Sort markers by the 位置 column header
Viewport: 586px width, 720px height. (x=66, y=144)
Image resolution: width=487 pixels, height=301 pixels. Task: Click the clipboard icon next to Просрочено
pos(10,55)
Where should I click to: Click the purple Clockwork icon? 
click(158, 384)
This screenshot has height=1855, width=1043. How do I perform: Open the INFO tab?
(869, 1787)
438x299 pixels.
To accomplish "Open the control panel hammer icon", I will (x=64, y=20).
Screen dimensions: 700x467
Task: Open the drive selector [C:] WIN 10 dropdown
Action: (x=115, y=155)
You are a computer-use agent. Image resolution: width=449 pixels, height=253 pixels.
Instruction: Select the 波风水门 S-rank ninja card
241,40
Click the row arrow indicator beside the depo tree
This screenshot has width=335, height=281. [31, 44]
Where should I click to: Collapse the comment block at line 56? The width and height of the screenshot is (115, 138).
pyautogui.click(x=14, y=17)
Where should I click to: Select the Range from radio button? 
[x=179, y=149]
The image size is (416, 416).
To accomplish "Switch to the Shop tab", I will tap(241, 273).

Your objective: Would you please copy, word for word, everything above from the line containing "Instruction: Select the" down to the line containing "The image size is (416, 416).", those two lines included?

Solution:
Instruction: Select the 波风水门 S-rank ninja card
241,40
Click the row arrow indicator beside the depo tree
This screenshot has width=335, height=281. [31, 44]
Where should I click to: Collapse the comment block at line 56? The width and height of the screenshot is (115, 138).
pyautogui.click(x=14, y=17)
Where should I click to: Select the Range from radio button? 
[x=179, y=149]
The image size is (416, 416).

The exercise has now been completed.